Israël hield meer van Jozef dan van zijn andere zonen, omdat hij hem nog op zijn oude dag had gekregen.
Hij liet voor hem een prachtig bovenkleed laten maken in allerlei kleuren.
De broers zagen wel dat hun vader het meest van Jozef hield. Daarom konden ze Jozef niet uitstaan en kon er geen vriendelijk woord voor hem af.
Toen Jozefs broers er eens opuit getrokken waren om de kudden van hun vader bij Sichem te laten grazen,
zei Israël tegen Jozef: ‘Zoals je weet zijn je broers het vee aan het weiden bij Sichem. Ga jij eens naar hen toe.’
Jozef ging zijn broers achterna en trof hen in Dotan aan.
Zijn broers zagen hem al van ver, en nog voordat hij hen had bereikt, hadden ze een plan beraamd om hem te doden.
‘Kijk daar eens,’ zeiden ze tegen elkaar, ‘daar komt die meesterdromer aan.
Dit is onze kans! Laten we hem vermoorden en hem ergens in een put gooien. We zeggen gewoon
dat hij door een roofdier is verslonden. Dan zullen we eens zien wat er van zijn dromen uitkomt.’
Toen Ruben dat hoorde, wilde hij proberen Jozef te redden. ‘Nee, laten we hem niet om het leven brengen,’ zei hij.
‘Er mag geen bloed vloeien! Gooi hem in die put hier, in deze verlaten streek, maar breng hem niet om.’
Zo wilde hij Jozef uit hun handen redden en hem ongedeerd naar zijn vader terug laten gaan.
Zodra Jozef bij zijn broers was gekomen, trokken ze hem zijn bovenkleed uit, dat mooie veelkleurige gewaad,
en gooiden hem in de put; de put was leeg, er stond geen water in.

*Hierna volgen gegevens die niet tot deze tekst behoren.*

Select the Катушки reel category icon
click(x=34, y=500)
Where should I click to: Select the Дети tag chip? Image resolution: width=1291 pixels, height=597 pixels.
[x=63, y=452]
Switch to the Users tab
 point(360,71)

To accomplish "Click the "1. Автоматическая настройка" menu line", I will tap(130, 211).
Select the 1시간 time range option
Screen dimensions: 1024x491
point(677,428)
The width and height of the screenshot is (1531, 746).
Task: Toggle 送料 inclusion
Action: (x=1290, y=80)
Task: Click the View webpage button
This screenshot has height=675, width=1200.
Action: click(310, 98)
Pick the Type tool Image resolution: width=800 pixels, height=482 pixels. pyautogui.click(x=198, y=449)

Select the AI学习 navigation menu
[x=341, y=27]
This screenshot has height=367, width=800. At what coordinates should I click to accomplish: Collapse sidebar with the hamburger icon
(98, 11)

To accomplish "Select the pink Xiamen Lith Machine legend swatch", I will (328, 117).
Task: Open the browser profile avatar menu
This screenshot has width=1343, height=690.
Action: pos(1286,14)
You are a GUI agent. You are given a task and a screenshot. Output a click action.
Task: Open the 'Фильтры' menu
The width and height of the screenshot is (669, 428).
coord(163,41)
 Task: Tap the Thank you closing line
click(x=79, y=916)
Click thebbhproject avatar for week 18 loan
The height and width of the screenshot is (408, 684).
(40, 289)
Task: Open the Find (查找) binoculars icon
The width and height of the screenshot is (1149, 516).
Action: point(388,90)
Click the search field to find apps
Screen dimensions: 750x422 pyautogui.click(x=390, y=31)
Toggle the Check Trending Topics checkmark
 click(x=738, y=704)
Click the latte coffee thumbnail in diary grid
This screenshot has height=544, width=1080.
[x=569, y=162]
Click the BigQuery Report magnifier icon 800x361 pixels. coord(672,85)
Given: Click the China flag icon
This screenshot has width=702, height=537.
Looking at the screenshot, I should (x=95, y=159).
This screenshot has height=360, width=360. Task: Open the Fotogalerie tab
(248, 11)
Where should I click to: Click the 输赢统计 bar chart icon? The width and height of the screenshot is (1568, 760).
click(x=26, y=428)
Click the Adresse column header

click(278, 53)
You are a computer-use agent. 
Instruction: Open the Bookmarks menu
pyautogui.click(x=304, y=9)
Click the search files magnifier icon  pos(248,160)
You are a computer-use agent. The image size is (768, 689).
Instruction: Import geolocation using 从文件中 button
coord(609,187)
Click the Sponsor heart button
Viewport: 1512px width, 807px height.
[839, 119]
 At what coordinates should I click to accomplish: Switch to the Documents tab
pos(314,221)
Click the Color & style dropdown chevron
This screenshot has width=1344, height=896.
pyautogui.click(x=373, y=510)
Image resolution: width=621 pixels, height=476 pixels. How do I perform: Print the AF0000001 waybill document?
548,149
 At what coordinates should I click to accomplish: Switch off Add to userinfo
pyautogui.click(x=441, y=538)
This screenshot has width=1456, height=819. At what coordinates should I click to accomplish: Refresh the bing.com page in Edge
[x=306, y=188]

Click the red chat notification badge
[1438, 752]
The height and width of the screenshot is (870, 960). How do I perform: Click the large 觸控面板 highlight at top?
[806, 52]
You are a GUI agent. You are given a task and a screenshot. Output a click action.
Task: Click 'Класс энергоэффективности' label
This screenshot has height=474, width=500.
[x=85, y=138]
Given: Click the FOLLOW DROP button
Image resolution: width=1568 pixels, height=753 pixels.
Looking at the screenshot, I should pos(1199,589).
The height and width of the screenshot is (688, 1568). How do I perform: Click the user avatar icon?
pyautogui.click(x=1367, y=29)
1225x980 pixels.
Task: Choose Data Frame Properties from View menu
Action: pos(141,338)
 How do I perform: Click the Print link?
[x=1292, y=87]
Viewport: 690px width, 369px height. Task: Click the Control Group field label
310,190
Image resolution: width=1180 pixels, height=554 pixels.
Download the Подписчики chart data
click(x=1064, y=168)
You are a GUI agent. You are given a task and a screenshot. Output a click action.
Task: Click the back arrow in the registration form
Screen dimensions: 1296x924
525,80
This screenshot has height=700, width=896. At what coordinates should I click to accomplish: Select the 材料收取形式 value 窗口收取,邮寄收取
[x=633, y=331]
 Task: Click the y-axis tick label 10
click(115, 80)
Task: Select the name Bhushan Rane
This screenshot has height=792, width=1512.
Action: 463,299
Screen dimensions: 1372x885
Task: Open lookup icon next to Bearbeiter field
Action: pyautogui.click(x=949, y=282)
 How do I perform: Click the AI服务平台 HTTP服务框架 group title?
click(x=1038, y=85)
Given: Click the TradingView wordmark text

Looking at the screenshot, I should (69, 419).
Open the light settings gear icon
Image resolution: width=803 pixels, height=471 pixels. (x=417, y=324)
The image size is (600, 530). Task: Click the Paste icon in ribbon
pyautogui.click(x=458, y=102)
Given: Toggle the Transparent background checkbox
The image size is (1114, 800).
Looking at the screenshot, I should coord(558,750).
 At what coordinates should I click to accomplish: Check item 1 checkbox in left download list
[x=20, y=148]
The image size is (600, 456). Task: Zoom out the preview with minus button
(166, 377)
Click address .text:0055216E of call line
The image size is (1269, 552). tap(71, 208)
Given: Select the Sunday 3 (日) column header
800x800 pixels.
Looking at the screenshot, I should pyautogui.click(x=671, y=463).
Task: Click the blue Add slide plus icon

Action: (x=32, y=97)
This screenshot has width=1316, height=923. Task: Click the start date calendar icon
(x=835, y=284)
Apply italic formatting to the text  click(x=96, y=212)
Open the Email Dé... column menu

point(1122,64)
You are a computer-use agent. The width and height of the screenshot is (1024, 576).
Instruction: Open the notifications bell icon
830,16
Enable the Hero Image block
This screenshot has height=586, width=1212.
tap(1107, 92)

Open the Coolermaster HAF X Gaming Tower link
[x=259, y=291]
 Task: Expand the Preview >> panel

Daarna gingen ze zitten eten. Opeens zagen ze een karavaan naderen. Het waren Ismaëlieten
die uit de richting van Gilead kwamen en op weg waren naar Egypte. De kamelen waren beladen met gom, balsem en cistushars.
Toen zei Juda tegen zijn broers: ‘Wat hebben we eraan om onze broer te vermoorden?
Dan moeten we ook de sporen weer zien uit te wissen.
Laten we hem aan die Ismaëlieten verkopen in plaats van hem om te brengen;
hij is tenslotte onze broer, ons eigen vlees en bloed.’ De anderen stemden hiermee in.
Toen er Midjanitische kooplieden uit de karavaan voorbijkwamen, trokken de broers Jozef uit de put
en verkochten hem voor twintig sjekel, en die Ismaëlieten namen Jozef mee naar Egypte.
Psalmen 105(104),16-17.18-19.20-21.
De Heer zond een hongersnood over het land
en deed de broodstokken breken
Hij zond een enkele man voor hen uit
toen Jozef als slaaf verkocht werd
Zijn voeten werden met kluisters geboeid
zijn hals in een band van ijzer
totdat gebeurde wat hij had voorzegt
het woord van de Heer hem bevrijdde
De koning liet hem uit de kerker ontslaan,
de heerser der volken gaf hem de vrijheid
Hij stelde hem aan als heer van zijn huis,
beheerder van heel zijn have.
Uit het heilig Evangelie van onze Heer Jezus Christus volgens Matteüs 21,33-43.45-46.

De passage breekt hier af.